START Data lines

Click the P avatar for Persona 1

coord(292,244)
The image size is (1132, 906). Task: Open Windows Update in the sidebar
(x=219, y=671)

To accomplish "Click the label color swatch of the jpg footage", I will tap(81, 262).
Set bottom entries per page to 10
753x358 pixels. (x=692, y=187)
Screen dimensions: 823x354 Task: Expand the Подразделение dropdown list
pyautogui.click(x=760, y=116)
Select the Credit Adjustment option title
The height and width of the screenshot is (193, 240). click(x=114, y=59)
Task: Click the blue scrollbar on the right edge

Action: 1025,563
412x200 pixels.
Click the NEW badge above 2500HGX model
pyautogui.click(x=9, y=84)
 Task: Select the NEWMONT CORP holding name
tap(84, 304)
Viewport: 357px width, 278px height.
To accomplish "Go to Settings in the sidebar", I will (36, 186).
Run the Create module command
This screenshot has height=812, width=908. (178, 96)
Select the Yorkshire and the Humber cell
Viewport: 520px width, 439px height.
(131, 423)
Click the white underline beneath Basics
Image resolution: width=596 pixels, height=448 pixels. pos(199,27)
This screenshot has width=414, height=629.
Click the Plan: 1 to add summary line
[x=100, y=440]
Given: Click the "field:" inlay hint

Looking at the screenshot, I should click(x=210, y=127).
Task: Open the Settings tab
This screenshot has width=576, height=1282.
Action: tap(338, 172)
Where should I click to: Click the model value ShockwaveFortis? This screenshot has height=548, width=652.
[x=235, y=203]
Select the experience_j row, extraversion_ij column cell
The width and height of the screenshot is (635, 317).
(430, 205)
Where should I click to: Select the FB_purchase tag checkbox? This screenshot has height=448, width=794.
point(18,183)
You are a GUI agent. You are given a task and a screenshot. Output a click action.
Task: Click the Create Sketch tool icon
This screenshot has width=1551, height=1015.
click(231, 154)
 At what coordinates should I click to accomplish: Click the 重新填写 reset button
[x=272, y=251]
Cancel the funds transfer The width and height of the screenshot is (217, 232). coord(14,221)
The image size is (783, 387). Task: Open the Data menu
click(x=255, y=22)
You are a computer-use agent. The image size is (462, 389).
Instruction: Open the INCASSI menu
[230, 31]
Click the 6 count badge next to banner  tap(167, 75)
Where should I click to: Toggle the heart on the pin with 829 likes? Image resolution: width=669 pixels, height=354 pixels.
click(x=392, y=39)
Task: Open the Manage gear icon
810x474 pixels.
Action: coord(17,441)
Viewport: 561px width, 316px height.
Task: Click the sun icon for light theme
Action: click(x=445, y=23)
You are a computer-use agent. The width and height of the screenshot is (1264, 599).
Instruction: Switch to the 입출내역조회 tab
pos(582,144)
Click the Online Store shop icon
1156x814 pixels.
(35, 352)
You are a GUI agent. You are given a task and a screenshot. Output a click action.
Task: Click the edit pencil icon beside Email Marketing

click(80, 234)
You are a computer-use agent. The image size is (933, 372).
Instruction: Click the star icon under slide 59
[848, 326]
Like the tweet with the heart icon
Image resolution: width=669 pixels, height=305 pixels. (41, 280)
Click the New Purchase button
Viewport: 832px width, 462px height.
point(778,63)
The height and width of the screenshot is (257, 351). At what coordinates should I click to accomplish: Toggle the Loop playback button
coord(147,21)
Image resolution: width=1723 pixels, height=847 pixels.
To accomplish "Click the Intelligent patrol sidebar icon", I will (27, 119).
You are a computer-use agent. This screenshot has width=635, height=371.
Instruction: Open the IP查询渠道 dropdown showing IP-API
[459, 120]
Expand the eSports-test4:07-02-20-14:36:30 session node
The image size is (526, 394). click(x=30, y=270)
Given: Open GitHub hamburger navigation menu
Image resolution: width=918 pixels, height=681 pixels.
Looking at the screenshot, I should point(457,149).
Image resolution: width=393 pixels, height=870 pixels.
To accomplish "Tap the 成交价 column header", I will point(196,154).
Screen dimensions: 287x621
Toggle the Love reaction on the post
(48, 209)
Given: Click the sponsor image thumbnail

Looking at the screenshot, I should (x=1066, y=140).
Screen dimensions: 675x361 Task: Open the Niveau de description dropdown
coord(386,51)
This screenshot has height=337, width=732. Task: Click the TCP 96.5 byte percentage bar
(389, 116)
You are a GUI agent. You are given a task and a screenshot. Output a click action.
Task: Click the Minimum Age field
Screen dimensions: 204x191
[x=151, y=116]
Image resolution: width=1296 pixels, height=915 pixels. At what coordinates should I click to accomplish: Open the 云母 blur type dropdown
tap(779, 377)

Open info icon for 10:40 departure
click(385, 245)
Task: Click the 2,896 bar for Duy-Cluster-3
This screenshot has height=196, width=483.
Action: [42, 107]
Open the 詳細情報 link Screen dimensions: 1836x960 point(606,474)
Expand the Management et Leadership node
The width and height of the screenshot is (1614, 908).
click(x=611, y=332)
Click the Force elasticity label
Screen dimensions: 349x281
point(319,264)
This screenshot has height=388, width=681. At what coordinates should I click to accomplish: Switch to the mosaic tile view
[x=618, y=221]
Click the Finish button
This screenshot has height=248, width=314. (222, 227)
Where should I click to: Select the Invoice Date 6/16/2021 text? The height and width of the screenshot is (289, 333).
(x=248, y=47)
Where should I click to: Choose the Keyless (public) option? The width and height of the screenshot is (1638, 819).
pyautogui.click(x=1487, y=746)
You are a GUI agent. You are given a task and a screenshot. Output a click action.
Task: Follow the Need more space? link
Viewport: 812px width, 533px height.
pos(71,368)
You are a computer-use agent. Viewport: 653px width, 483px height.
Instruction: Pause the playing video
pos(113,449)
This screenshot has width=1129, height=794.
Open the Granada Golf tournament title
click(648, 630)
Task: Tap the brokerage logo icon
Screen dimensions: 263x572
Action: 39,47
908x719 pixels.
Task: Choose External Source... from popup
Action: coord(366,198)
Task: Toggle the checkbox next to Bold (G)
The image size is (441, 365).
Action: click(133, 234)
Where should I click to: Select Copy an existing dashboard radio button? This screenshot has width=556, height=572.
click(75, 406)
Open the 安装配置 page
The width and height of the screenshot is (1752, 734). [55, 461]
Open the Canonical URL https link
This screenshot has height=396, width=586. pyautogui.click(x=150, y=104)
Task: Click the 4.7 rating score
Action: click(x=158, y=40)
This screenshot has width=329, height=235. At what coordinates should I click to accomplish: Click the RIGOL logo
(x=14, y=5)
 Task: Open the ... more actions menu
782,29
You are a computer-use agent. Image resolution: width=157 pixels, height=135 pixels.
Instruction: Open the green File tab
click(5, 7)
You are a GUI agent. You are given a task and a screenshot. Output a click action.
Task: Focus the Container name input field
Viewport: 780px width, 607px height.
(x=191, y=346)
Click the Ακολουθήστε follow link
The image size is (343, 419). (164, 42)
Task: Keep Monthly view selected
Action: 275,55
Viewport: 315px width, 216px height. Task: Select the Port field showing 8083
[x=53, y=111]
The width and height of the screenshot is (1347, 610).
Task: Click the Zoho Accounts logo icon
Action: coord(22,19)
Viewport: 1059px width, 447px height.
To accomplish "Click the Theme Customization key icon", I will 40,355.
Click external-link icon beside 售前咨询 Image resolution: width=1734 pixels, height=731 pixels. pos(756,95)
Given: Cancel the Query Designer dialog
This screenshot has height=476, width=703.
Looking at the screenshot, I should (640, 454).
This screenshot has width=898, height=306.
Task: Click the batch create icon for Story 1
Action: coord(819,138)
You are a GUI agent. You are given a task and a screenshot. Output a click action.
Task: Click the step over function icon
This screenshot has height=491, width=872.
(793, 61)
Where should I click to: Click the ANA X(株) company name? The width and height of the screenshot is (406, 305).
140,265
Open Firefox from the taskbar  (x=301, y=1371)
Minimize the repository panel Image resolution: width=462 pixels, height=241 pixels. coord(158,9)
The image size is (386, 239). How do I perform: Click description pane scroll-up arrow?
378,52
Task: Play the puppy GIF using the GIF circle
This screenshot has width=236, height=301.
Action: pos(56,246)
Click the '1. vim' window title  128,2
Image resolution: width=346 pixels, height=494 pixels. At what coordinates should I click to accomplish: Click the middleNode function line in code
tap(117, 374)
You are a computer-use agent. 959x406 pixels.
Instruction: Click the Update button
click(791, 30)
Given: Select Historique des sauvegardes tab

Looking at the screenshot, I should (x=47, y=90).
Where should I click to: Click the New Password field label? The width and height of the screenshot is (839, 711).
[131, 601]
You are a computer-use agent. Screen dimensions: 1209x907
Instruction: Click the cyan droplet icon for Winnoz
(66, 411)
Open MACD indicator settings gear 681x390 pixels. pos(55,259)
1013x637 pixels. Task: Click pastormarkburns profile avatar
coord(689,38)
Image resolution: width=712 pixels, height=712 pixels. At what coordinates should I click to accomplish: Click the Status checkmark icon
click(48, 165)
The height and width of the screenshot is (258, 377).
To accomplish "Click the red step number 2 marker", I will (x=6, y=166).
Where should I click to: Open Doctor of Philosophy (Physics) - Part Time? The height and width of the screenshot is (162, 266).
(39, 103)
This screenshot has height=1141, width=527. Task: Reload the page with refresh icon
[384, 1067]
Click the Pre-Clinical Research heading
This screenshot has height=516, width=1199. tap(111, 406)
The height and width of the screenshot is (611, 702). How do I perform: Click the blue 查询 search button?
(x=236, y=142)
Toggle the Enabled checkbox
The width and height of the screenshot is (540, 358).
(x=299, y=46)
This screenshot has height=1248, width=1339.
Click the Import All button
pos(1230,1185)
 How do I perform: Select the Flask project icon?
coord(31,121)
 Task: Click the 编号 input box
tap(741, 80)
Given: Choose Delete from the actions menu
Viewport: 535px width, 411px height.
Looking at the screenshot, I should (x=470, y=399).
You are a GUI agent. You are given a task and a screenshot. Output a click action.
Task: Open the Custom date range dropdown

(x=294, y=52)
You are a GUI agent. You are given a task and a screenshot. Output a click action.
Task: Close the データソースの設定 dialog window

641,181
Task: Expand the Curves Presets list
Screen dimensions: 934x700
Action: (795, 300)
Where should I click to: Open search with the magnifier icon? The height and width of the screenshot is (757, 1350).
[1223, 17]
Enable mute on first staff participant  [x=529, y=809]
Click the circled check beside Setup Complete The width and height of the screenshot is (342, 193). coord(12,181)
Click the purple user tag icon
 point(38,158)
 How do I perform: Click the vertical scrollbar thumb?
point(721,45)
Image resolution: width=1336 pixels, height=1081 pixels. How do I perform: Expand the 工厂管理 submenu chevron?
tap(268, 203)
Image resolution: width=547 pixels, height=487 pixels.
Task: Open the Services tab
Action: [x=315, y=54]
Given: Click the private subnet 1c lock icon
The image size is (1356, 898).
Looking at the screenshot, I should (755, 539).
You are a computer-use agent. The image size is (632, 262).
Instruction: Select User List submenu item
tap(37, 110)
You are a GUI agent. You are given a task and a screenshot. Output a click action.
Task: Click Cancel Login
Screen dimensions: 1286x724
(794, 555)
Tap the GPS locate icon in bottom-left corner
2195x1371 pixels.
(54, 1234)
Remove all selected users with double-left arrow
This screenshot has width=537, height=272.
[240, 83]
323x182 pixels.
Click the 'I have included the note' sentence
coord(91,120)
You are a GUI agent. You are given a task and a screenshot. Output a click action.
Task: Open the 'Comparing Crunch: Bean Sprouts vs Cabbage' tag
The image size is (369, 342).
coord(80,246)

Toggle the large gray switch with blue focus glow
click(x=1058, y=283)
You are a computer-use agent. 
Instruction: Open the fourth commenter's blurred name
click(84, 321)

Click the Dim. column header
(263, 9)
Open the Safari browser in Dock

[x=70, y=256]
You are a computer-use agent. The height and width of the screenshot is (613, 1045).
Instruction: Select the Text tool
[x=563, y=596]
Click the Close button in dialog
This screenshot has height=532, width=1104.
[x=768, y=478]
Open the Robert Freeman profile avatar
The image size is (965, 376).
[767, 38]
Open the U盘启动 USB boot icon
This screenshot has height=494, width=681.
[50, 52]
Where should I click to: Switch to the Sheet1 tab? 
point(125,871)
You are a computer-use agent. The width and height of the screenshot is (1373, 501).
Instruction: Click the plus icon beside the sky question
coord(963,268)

END Data lines

== Your task ==
Identify every line in the data above that contains the word "button", and copy each of those lines.

== Answer to the exercise ==
 At what coordinates should I click to accomplish: Click the 重新填写 reset button
Click the New Purchase button
The height and width of the screenshot is (257, 351). At what coordinates should I click to accomplish: Toggle the Loop playback button
Click the Finish button
Where should I click to: Select Copy an existing dashboard radio button? This screenshot has width=556, height=572.
Instruction: Click the Update button
The height and width of the screenshot is (611, 702). How do I perform: Click the blue 查询 search button?
Click the Import All button
Click the Close button in dialog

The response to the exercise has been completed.